### Problem to work on
Copy out the records below line for line, without changing anything.

--- Begin ---

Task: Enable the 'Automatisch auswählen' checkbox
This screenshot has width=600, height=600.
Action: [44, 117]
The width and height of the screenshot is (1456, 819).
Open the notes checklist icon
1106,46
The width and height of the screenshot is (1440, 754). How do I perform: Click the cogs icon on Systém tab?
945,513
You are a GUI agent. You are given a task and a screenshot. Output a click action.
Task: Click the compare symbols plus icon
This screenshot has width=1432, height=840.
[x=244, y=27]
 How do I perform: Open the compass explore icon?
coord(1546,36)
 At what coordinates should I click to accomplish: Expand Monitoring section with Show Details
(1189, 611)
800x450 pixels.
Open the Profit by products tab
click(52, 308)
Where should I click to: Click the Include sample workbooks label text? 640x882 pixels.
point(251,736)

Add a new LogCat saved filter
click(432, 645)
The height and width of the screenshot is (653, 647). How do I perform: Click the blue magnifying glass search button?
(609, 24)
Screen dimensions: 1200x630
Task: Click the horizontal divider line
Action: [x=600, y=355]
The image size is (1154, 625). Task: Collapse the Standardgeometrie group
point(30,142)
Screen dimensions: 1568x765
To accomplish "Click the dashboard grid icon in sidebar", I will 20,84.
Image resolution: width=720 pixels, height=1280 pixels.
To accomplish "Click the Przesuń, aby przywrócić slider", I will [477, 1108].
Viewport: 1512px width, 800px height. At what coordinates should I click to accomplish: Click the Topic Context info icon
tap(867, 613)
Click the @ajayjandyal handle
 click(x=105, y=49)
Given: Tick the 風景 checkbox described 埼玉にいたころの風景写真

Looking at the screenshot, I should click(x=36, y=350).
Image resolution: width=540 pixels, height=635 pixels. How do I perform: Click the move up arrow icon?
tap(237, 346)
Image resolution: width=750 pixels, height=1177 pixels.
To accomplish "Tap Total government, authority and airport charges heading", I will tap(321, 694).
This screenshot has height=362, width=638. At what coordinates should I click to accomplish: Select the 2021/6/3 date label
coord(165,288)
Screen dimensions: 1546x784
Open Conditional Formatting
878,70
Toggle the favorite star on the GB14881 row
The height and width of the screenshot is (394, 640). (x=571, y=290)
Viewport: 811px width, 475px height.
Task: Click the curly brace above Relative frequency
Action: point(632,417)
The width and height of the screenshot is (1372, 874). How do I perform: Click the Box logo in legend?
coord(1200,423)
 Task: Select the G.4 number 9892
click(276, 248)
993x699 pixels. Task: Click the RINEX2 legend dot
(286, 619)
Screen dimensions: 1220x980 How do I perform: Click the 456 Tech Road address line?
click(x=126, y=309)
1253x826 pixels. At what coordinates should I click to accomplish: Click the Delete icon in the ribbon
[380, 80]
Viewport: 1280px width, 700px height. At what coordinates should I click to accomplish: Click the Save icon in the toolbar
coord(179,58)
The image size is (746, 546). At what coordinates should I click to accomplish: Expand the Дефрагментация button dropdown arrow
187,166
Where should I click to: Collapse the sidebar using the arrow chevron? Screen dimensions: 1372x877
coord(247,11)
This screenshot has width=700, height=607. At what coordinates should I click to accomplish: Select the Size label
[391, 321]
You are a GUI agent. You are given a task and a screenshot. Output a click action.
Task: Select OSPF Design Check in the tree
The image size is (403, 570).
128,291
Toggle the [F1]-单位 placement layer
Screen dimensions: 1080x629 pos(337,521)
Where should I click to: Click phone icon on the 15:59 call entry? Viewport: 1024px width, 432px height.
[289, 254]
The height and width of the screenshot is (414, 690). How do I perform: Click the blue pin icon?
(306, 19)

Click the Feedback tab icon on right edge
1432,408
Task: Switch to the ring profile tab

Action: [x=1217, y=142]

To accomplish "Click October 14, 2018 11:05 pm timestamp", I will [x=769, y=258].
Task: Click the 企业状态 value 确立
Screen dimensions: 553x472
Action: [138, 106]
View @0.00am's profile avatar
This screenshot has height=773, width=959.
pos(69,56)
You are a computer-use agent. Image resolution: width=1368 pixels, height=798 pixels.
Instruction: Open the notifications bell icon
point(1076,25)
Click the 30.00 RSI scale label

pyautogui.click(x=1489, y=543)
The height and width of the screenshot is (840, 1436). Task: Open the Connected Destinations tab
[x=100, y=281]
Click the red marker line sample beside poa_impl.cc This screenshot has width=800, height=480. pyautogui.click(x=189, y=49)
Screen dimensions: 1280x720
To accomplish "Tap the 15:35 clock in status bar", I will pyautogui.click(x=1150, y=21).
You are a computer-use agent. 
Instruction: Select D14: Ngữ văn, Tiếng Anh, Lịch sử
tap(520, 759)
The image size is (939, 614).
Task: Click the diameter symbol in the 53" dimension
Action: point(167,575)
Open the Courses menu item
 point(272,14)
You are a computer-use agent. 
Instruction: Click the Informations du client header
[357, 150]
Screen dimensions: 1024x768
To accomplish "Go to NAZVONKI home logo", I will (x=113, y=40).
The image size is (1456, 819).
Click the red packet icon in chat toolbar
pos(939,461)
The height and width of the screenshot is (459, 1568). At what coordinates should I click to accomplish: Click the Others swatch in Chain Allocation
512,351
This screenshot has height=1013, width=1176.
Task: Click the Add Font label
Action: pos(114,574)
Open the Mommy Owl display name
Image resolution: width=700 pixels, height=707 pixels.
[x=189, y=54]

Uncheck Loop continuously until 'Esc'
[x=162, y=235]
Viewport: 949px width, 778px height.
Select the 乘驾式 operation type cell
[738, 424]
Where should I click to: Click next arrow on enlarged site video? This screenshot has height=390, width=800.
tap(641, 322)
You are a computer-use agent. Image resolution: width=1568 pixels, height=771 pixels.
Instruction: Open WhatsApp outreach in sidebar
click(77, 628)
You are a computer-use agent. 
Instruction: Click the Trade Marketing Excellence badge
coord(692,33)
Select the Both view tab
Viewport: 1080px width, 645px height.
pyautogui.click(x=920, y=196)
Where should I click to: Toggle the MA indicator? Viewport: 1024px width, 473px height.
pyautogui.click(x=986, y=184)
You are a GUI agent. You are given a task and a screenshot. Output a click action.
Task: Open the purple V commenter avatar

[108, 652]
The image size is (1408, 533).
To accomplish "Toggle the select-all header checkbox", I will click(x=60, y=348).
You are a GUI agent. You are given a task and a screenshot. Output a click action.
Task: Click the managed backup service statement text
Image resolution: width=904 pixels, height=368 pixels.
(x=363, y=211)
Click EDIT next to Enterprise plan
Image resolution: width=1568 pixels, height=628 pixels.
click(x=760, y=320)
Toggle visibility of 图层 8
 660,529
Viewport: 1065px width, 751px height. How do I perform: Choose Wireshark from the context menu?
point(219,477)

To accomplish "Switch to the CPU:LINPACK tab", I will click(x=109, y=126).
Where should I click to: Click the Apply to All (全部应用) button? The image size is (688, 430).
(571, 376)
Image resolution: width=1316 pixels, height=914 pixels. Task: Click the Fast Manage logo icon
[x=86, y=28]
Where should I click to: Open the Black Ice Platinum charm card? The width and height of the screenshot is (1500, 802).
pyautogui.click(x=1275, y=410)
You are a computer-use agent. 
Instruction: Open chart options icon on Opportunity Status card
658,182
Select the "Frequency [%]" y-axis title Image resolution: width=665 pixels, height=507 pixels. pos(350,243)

--- End ---

### Reply to the exercise
Task: Enable the 'Automatisch auswählen' checkbox
This screenshot has width=600, height=600.
Action: [44, 117]
The width and height of the screenshot is (1456, 819).
Open the notes checklist icon
1106,46
The width and height of the screenshot is (1440, 754). How do I perform: Click the cogs icon on Systém tab?
945,513
You are a GUI agent. You are given a task and a screenshot. Output a click action.
Task: Click the compare symbols plus icon
This screenshot has width=1432, height=840.
[x=244, y=27]
 How do I perform: Open the compass explore icon?
coord(1546,36)
 At what coordinates should I click to accomplish: Expand Monitoring section with Show Details
(1189, 611)
800x450 pixels.
Open the Profit by products tab
click(52, 308)
Where should I click to: Click the Include sample workbooks label text? 640x882 pixels.
point(251,736)

Add a new LogCat saved filter
click(432, 645)
The height and width of the screenshot is (653, 647). How do I perform: Click the blue magnifying glass search button?
(609, 24)
Screen dimensions: 1200x630
Task: Click the horizontal divider line
Action: [x=600, y=355]
The image size is (1154, 625). Task: Collapse the Standardgeometrie group
point(30,142)
Screen dimensions: 1568x765
To accomplish "Click the dashboard grid icon in sidebar", I will 20,84.
Image resolution: width=720 pixels, height=1280 pixels.
To accomplish "Click the Przesuń, aby przywrócić slider", I will [477, 1108].
Viewport: 1512px width, 800px height. At what coordinates should I click to accomplish: Click the Topic Context info icon
tap(867, 613)
Click the @ajayjandyal handle
 click(x=105, y=49)
Given: Tick the 風景 checkbox described 埼玉にいたころの風景写真

Looking at the screenshot, I should click(x=36, y=350).
Image resolution: width=540 pixels, height=635 pixels. How do I perform: Click the move up arrow icon?
tap(237, 346)
Image resolution: width=750 pixels, height=1177 pixels.
To accomplish "Tap Total government, authority and airport charges heading", I will tap(321, 694).
This screenshot has height=362, width=638. At what coordinates should I click to accomplish: Select the 2021/6/3 date label
coord(165,288)
Screen dimensions: 1546x784
Open Conditional Formatting
878,70
Toggle the favorite star on the GB14881 row
The height and width of the screenshot is (394, 640). (x=571, y=290)
Viewport: 811px width, 475px height.
Task: Click the curly brace above Relative frequency
Action: point(632,417)
The width and height of the screenshot is (1372, 874). How do I perform: Click the Box logo in legend?
coord(1200,423)
 Task: Select the G.4 number 9892
click(276, 248)
993x699 pixels. Task: Click the RINEX2 legend dot
(286, 619)
Screen dimensions: 1220x980 How do I perform: Click the 456 Tech Road address line?
click(x=126, y=309)
1253x826 pixels. At what coordinates should I click to accomplish: Click the Delete icon in the ribbon
[380, 80]
Viewport: 1280px width, 700px height. At what coordinates should I click to accomplish: Click the Save icon in the toolbar
coord(179,58)
The image size is (746, 546). At what coordinates should I click to accomplish: Expand the Дефрагментация button dropdown arrow
187,166
Where should I click to: Collapse the sidebar using the arrow chevron? Screen dimensions: 1372x877
coord(247,11)
This screenshot has width=700, height=607. At what coordinates should I click to accomplish: Select the Size label
[391, 321]
You are a GUI agent. You are given a task and a screenshot. Output a click action.
Task: Select OSPF Design Check in the tree
The image size is (403, 570).
128,291
Toggle the [F1]-单位 placement layer
Screen dimensions: 1080x629 pos(337,521)
Where should I click to: Click phone icon on the 15:59 call entry? Viewport: 1024px width, 432px height.
[289, 254]
The height and width of the screenshot is (414, 690). How do I perform: Click the blue pin icon?
(306, 19)

Click the Feedback tab icon on right edge
1432,408
Task: Switch to the ring profile tab

Action: [x=1217, y=142]

To accomplish "Click October 14, 2018 11:05 pm timestamp", I will [x=769, y=258].
Task: Click the 企业状态 value 确立
Screen dimensions: 553x472
Action: [138, 106]
View @0.00am's profile avatar
This screenshot has height=773, width=959.
pos(69,56)
You are a computer-use agent. Image resolution: width=1368 pixels, height=798 pixels.
Instruction: Open the notifications bell icon
point(1076,25)
Click the 30.00 RSI scale label

pyautogui.click(x=1489, y=543)
The height and width of the screenshot is (840, 1436). Task: Open the Connected Destinations tab
[x=100, y=281]
Click the red marker line sample beside poa_impl.cc This screenshot has width=800, height=480. pyautogui.click(x=189, y=49)
Screen dimensions: 1280x720
To accomplish "Tap the 15:35 clock in status bar", I will pyautogui.click(x=1150, y=21).
You are a computer-use agent. 
Instruction: Select D14: Ngữ văn, Tiếng Anh, Lịch sử
tap(520, 759)
The image size is (939, 614).
Task: Click the diameter symbol in the 53" dimension
Action: point(167,575)
Open the Courses menu item
 point(272,14)
You are a computer-use agent. 
Instruction: Click the Informations du client header
[357, 150]
Screen dimensions: 1024x768
To accomplish "Go to NAZVONKI home logo", I will (x=113, y=40).
The image size is (1456, 819).
Click the red packet icon in chat toolbar
pos(939,461)
The height and width of the screenshot is (459, 1568). At what coordinates should I click to accomplish: Click the Others swatch in Chain Allocation
512,351
This screenshot has height=1013, width=1176.
Task: Click the Add Font label
Action: pos(114,574)
Open the Mommy Owl display name
Image resolution: width=700 pixels, height=707 pixels.
[x=189, y=54]

Uncheck Loop continuously until 'Esc'
[x=162, y=235]
Viewport: 949px width, 778px height.
Select the 乘驾式 operation type cell
[738, 424]
Where should I click to: Click next arrow on enlarged site video? This screenshot has height=390, width=800.
tap(641, 322)
You are a computer-use agent. Image resolution: width=1568 pixels, height=771 pixels.
Instruction: Open WhatsApp outreach in sidebar
click(77, 628)
You are a computer-use agent. 
Instruction: Click the Trade Marketing Excellence badge
coord(692,33)
Select the Both view tab
Viewport: 1080px width, 645px height.
pyautogui.click(x=920, y=196)
Where should I click to: Toggle the MA indicator? Viewport: 1024px width, 473px height.
pyautogui.click(x=986, y=184)
You are a GUI agent. You are given a task and a screenshot. Output a click action.
Task: Open the purple V commenter avatar

[108, 652]
The image size is (1408, 533).
To accomplish "Toggle the select-all header checkbox", I will click(x=60, y=348).
You are a GUI agent. You are given a task and a screenshot. Output a click action.
Task: Click the managed backup service statement text
Image resolution: width=904 pixels, height=368 pixels.
(x=363, y=211)
Click EDIT next to Enterprise plan
Image resolution: width=1568 pixels, height=628 pixels.
click(x=760, y=320)
Toggle visibility of 图层 8
 660,529
Viewport: 1065px width, 751px height. How do I perform: Choose Wireshark from the context menu?
point(219,477)

To accomplish "Switch to the CPU:LINPACK tab", I will click(x=109, y=126).
Where should I click to: Click the Apply to All (全部应用) button? The image size is (688, 430).
(571, 376)
Image resolution: width=1316 pixels, height=914 pixels. Task: Click the Fast Manage logo icon
[x=86, y=28]
Where should I click to: Open the Black Ice Platinum charm card? The width and height of the screenshot is (1500, 802).
pyautogui.click(x=1275, y=410)
You are a computer-use agent. 
Instruction: Open chart options icon on Opportunity Status card
658,182
Select the "Frequency [%]" y-axis title Image resolution: width=665 pixels, height=507 pixels. pos(350,243)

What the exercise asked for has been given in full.